Last week I wrote about how my hairdresser cruised some really challenging circumstances by kicking off from a point of acceptance. See Which “V” do you choose? (Three A’s to happiness in a storm.)
You may have heard of the Five Phases of Grief, a model put forward by the Swiss psychiatrist Elisabeth Kübler-Ross in 1969, and still used today. Although it was first mooted as the way in which we deal with news we are fatally ill, she later modified it to include the way we deal with any form of personal loss – including things like bereavement, losing a job, suffering a major rejection, divorce or relationship break-up, and so on. It outlines the way we respond to even minor defeats.

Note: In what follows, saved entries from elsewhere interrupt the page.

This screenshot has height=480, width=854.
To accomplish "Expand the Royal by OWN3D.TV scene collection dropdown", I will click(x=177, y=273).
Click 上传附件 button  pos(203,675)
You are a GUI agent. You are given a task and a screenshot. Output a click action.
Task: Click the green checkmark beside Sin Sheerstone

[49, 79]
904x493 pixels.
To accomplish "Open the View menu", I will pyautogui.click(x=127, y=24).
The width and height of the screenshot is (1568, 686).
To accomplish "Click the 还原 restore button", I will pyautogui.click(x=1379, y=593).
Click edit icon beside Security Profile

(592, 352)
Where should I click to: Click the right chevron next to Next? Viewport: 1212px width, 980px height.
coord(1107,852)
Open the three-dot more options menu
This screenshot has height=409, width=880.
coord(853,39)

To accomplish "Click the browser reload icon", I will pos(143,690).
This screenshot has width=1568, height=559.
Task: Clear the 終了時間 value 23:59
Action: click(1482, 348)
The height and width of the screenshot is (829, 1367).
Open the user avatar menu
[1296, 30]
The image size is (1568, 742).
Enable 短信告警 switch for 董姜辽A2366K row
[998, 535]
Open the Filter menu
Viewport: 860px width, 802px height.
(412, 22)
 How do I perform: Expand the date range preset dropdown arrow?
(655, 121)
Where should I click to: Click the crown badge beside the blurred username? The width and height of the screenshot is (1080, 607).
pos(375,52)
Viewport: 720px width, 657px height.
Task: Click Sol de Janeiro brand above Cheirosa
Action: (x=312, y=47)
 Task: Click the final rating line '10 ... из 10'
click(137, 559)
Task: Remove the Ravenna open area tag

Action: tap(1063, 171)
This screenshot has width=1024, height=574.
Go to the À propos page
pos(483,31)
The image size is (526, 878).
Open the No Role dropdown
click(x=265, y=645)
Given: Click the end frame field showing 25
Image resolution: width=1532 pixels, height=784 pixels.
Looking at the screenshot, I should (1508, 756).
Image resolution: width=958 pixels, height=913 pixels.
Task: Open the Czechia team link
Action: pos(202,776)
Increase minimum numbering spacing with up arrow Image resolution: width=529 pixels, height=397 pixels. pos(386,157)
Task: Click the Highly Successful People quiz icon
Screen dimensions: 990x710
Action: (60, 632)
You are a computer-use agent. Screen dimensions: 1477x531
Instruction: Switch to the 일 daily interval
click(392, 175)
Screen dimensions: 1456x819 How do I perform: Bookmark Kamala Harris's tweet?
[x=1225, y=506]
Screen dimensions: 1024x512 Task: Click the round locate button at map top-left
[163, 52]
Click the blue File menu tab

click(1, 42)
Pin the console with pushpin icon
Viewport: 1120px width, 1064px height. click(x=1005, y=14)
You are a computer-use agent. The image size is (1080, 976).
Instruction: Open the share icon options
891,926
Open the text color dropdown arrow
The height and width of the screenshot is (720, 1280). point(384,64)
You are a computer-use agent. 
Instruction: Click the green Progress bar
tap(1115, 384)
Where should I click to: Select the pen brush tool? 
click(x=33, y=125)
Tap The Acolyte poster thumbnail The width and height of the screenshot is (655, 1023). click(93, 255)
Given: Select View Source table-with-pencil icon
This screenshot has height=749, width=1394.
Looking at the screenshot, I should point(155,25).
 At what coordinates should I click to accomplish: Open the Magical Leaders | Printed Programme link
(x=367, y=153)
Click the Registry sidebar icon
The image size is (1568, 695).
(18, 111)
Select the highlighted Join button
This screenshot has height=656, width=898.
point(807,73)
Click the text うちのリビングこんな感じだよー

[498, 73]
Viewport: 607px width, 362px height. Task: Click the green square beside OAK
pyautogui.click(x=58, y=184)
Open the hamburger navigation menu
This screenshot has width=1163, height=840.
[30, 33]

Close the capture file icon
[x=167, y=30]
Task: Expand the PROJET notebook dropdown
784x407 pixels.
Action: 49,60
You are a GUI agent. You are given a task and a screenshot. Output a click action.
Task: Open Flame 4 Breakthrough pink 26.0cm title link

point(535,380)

When we suffer a setback, our first default position is Denial, where we kid ourselves that this isn’t really happening. Perhaps we just misunderstood the meaning of it! Once we can no longer deny the truth of our circumstances, we feel Anger, and we rage against the injustice of the world. And when the energy of this anger is spent, we try Bargaining – perhaps with God, perhaps with the lover who rejected us. We try to negotiate an alternate way of still being able to hang onto the circumstances as they were before they went wrong. When we finally realize that this isn’t working, we go into Depression, a withdrawal into ourselves, and deep grieving for what has been lost. Only then, do we reach Acceptance, that point at which we stop fighting it and begin to work with it.
It is from this point of Acceptance that we can find peace.
But be very loving and patient with yourself while you are getting here.